CMS Made Simple Forums

Hello.

How can I avoid direct accessing (for example, typing adress?) to www.mysite.com/uploads? I run CentOS 5, Server version: Apache/2.2.3. Is it something with httpd config?

Thank you.

Hello hlloyge,

Try to search "avoid deep linking" in webservers' documentations and on the web.
Lighttpd has a feature. And as you have said, Apache may be tweaked with the appropriate config.
I'm too lazy today to point you to the solution but I'm sure it can be made with the webserver "under" CMSms.
Once you have found it you can write it in the wiki.

Pierre M.

I've found much simpler solution; I just put index.html inside that folder with scary message about IP being logged and mail sent to administrator I'm not dealing with hackers, so this is TEH protection

something like this should work also

RewriteEngine on
RewriteCond %{HTTP_REFERER} !^http(s)?://(www\.)?yourdomain.com [NC]
RewriteRule \.(jpg|jpeg|png|gif)$ blocked.gif [NC,R,L]

-tsw

If you use the uploads module it does this:
  a) Prevents direct linking
  b) Provides tracking of how many times a file is downloaded, and from where
  c) Allows a description, an image, and a type to be attached to a file
  d) allows complete customization of the output.
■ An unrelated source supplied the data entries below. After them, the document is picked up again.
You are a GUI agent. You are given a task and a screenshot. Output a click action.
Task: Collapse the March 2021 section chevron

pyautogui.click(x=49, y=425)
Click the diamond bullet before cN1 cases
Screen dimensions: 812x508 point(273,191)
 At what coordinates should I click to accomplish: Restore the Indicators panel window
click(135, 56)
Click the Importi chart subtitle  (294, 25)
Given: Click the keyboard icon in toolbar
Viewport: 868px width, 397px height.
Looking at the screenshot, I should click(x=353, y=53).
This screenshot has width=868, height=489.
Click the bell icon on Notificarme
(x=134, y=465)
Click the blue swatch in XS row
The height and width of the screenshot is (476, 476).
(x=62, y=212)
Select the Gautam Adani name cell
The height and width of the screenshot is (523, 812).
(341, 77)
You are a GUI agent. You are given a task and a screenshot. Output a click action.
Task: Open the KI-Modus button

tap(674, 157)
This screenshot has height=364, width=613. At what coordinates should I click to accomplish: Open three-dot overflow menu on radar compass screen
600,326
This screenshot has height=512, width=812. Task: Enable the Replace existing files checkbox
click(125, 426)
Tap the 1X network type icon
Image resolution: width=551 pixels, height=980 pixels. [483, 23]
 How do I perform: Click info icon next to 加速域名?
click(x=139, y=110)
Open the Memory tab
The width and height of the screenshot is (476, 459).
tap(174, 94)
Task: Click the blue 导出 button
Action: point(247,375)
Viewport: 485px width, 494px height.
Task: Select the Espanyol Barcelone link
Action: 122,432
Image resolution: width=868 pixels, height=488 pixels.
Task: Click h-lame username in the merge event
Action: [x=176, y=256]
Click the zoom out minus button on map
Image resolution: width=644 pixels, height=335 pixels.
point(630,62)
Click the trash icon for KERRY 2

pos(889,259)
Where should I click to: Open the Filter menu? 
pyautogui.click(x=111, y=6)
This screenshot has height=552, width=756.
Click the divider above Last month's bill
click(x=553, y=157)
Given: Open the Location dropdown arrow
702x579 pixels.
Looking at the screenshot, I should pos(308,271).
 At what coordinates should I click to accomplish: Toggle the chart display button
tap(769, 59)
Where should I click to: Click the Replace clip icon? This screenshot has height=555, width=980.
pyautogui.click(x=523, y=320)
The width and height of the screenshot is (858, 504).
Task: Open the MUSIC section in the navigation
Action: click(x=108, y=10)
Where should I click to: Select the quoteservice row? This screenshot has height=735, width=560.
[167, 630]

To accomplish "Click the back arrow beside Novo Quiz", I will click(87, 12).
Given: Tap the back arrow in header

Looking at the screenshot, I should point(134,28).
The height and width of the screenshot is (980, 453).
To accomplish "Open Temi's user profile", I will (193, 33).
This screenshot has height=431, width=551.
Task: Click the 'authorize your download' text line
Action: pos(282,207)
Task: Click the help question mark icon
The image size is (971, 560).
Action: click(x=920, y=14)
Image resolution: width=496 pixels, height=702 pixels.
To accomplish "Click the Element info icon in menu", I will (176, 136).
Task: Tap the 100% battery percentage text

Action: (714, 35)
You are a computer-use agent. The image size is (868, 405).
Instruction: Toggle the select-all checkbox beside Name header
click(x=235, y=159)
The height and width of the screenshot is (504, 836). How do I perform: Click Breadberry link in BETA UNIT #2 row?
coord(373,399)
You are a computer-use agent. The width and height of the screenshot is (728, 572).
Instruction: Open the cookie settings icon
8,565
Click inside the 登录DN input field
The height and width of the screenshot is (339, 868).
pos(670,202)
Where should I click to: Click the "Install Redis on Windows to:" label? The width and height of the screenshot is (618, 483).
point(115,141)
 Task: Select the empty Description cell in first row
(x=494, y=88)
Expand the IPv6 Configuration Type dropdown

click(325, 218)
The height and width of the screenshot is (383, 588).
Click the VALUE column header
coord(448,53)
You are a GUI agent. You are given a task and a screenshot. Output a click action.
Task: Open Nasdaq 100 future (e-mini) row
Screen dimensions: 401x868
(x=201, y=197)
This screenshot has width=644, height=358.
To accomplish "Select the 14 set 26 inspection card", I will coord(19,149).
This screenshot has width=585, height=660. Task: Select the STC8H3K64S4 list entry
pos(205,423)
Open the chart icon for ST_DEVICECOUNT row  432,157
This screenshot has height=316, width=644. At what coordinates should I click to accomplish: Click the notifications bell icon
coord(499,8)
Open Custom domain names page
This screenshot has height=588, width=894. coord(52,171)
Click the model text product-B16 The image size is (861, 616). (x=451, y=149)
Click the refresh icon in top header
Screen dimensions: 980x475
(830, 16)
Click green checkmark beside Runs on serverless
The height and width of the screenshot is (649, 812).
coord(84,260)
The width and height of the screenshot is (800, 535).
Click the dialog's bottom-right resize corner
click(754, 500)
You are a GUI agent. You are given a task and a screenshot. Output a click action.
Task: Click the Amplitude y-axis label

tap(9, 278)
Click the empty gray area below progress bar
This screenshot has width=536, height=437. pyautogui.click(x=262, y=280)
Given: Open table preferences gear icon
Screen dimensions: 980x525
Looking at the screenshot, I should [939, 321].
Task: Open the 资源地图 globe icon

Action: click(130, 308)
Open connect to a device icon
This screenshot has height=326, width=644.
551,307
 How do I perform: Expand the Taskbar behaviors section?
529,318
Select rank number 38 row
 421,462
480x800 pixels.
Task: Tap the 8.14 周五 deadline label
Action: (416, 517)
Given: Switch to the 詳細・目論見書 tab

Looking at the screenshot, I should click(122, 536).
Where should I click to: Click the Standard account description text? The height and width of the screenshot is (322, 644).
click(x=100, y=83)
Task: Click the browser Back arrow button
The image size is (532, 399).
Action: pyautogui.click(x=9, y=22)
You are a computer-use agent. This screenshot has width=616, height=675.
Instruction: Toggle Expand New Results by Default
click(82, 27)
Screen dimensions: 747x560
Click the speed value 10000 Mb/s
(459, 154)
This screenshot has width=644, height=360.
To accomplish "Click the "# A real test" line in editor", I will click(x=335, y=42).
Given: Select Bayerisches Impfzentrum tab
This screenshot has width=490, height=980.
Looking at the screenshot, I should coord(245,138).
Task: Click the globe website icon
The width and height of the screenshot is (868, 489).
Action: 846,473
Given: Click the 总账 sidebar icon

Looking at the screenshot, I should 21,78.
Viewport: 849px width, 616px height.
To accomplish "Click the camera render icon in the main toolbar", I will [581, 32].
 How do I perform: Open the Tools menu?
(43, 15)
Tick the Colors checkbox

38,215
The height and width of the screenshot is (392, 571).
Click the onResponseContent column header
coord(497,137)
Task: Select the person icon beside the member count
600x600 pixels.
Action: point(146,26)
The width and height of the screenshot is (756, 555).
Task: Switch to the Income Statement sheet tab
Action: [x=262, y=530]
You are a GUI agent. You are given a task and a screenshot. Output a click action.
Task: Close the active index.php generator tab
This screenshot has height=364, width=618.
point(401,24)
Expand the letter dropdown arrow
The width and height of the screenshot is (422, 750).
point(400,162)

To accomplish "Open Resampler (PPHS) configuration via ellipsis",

calguy1000 wrote: If you use the uploads module it does this:
  a) Prevents direct linking
  b) Provides tracking of how many times a file is downloaded, and from where
  c) Allows a description, an image, and a type to be attached to a file
  d) allows complete customization of the output.

Is it? Well, I can tweak site a bit... will play with it. Thank you all. For now, my solution works... but it's not something I'd like to have... it isn't idiot-proof.